The common divisors are 1 and 3. The greatest common divisor is 3. So, 6 * 9 = 3.

**step2** Understanding Commutativity

An operation is called "commutative" if the order of the numbers does not change the result. In simpler words, if you swap the numbers around the operation sign, you still get the same answer. We want to see if 'm * n' gives the same result as 'n * m'.

**step3** Checking Commutativity for g.c.d.

We need to check if g.c.d.(m, n) is always equal to g.c.d.(n, m).
Let's use an example:
Consider m = 6 and n = 9.
m * n = g.c.d.(6, 9) = 3 (as found in Step 1).
n * m = g.c.d.(9, 6).
To find g.c.d.(9, 6):
The divisors of 9 are: 1, 3, 9.
The divisors of 6 are: 1, 2, 3, 6.
The common divisors are 1 and 3. The greatest common divisor is 3.
So, g.c.d.(9, 6) = 3.
Since g.c.d.(6, 9) = 3 and g.c.d.(9, 6) = 3, we see that 6 * 9 = 9 * 6.
This holds true for any pair of natural numbers because finding the greatest common divisor does not depend on which number you list first. The common divisors, and thus the greatest one, remain the same regardless of the order.
Therefore, the operation * is commutative.

**step4** Understanding Associativity

An operation is called "associative" if, when you have three or more numbers, the way you group them for the operation does not change the final result. For three numbers, say m, n, and p, we want to see if (m * n) * p gives the same result as m * (n * p). You perform the operation inside the parentheses first.

**step5** Checking Associativity for g.c.d.

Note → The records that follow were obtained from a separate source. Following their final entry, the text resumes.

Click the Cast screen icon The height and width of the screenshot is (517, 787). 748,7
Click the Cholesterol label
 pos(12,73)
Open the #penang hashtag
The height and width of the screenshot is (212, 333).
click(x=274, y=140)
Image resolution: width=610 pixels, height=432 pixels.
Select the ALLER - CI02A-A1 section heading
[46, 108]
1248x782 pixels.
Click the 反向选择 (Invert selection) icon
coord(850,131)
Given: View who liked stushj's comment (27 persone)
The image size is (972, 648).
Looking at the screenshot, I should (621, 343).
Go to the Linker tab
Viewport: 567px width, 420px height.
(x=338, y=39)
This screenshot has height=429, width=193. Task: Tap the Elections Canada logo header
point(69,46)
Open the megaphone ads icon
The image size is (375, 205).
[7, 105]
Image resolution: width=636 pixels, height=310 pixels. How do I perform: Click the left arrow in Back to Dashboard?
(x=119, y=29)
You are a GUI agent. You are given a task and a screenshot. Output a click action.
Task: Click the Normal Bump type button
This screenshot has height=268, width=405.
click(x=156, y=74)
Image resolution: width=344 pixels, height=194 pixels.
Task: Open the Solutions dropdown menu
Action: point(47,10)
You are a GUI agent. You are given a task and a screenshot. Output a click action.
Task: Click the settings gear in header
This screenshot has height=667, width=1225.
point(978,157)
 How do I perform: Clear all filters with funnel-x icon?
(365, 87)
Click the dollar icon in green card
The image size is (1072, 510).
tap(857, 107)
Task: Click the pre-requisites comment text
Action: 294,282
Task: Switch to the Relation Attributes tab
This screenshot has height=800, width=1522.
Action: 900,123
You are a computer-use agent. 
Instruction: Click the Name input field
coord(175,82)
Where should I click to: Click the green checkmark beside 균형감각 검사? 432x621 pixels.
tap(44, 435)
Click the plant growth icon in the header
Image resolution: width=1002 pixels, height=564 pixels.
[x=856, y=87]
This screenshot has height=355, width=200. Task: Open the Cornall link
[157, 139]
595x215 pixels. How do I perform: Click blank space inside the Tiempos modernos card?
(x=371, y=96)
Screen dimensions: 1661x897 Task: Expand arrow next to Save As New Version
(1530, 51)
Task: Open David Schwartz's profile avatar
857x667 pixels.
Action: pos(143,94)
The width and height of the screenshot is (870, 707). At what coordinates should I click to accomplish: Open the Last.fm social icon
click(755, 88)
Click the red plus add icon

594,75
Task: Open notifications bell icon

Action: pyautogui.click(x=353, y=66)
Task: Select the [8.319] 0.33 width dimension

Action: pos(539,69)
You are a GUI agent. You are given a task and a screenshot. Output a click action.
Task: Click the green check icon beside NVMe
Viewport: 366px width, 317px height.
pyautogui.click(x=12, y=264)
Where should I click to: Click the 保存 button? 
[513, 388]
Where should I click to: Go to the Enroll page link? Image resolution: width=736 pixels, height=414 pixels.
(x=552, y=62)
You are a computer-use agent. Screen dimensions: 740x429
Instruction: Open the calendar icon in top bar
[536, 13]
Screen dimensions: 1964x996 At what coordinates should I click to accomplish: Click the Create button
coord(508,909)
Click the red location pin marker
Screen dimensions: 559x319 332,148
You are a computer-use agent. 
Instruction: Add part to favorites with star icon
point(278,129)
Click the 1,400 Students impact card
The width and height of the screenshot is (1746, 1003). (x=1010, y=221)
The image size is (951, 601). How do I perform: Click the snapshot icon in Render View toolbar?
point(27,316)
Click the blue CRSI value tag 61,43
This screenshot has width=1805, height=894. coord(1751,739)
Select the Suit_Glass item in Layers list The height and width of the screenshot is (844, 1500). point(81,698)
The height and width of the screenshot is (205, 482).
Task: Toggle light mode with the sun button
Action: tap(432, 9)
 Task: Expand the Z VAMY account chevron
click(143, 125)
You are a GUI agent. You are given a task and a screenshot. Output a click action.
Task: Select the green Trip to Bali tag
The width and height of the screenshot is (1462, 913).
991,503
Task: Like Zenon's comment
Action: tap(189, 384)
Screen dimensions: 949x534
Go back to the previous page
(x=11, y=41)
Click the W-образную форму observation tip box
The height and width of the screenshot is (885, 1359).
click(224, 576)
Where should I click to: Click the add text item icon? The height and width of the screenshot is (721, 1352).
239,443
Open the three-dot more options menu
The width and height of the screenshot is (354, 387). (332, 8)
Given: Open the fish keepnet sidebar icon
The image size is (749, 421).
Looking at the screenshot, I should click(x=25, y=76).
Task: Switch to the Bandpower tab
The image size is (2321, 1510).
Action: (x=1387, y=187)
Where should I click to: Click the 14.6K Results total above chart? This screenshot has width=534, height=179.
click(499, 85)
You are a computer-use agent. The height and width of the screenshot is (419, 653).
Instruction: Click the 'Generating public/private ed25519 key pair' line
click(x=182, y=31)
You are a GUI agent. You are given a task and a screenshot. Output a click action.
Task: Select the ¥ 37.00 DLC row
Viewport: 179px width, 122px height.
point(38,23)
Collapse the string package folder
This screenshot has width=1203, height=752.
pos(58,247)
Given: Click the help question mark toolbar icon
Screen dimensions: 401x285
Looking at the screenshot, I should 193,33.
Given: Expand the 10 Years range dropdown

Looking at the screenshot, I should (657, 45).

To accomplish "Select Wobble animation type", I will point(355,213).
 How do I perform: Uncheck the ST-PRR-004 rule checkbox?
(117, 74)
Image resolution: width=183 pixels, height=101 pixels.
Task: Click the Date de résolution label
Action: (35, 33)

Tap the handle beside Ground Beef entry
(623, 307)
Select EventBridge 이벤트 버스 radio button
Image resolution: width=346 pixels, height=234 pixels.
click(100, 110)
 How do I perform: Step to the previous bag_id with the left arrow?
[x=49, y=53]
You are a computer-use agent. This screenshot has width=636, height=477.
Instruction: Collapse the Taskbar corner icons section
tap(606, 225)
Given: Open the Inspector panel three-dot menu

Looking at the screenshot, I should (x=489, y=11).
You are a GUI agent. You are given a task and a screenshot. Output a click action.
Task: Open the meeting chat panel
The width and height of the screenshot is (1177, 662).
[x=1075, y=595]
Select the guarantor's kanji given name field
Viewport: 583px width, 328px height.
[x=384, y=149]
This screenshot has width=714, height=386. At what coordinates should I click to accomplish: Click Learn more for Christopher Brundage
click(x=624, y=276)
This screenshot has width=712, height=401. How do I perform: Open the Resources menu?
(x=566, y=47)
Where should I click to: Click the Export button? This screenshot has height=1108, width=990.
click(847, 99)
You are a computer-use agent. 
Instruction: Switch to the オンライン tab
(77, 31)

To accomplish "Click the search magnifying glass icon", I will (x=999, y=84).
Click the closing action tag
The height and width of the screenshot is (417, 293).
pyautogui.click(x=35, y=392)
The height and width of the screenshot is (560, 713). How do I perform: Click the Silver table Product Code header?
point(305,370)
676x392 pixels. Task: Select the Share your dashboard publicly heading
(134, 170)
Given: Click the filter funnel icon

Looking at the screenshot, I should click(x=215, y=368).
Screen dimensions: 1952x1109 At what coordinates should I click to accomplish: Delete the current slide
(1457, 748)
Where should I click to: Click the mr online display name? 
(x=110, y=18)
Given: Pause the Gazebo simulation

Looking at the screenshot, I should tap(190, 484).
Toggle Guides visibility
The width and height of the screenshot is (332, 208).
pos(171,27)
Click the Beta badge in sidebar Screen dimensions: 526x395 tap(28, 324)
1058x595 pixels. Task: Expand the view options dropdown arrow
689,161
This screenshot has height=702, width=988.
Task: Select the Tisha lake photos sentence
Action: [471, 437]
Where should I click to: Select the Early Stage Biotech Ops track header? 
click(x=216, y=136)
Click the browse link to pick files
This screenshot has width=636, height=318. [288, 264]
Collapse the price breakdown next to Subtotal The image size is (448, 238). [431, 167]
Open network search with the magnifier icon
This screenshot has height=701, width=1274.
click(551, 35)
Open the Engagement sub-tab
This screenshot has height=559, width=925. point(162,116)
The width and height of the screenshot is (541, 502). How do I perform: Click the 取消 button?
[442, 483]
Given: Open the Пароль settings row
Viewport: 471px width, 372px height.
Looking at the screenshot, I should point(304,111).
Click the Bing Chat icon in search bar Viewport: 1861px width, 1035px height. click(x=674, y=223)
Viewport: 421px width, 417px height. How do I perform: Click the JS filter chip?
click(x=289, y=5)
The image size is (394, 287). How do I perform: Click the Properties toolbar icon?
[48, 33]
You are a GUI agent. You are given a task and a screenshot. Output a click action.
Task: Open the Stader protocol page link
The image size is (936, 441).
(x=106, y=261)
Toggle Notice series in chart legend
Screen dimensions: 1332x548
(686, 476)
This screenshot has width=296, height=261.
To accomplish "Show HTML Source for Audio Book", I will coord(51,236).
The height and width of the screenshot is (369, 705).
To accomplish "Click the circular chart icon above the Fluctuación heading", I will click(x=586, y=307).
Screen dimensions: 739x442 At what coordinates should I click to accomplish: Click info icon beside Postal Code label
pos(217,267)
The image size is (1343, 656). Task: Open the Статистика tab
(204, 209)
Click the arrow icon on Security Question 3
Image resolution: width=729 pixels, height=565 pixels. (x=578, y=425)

We need to check if g.c.d.(g.c.d.(m, n), p) is always equal to g.c.d.(m, g.c.d.(n, p)).
Let's use an example: m = 12, n = 18, and p = 30.
First, let's calculate (m * n) * p:
(12 * 18) * 30
First, find 12 * 18 = g.c.d.(12, 18).
Divisors of 12: 1, 2, 3, 4, 6, 12
Divisors of 18: 1, 2, 3, 6, 9, 18
g.c.d.(12, 18) = 6.
Now, we calculate 6 * 30 = g.c.d.(6, 30).
Divisors of 6: 1, 2, 3, 6
Divisors of 30: 1, 2, 3, 5, 6, 10, 15, 30
g.c.d.(6, 30) = 6.
So, (12 * 18) * 30 = 6.
Next, let's calculate m * (n * p):
12 * (18 * 30)
First, find 18 * 30 = g.c.d.(18, 30).
Divisors of 18: 1, 2, 3, 6, 9, 18
Divisors of 30: 1, 2, 3, 5, 6, 10, 15, 30
g.c.d.(18, 30) = 6.
Now, we calculate 12 * 6 = g.c.d.(12, 6).
Divisors of 12: 1, 2, 3, 4, 6, 12
Divisors of 6: 1, 2, 3, 6
g.c.d.(12, 6) = 6.
So, 12 * (18 * 30) = 6.
Since (12 * 18) * 30 = 6 and 12 * (18 * 30) = 6, the results are the same. This property holds true for any three natural numbers because finding the greatest common divisor of three numbers can be done by finding the g.c.d. of two numbers, and then finding the g.c.d. of that result with the third number, in any order.
Therefore, the operation * is associative.

**step6** Conclusion

Based on our checks:
- The operation is commutative because the order of the numbers does not change the greatest common divisor (g.c.d.(m, n) = g.c.d.(n, m)).
- The operation is associative because the grouping of numbers does not change the greatest common divisor (g.c.d.(g.c.d.(m, n), p) = g.c.d.(m, g.c.d.(n, p))).
So, yes, the operation * defined by m * n = g.c.d.(m, n) is both commutative and associative.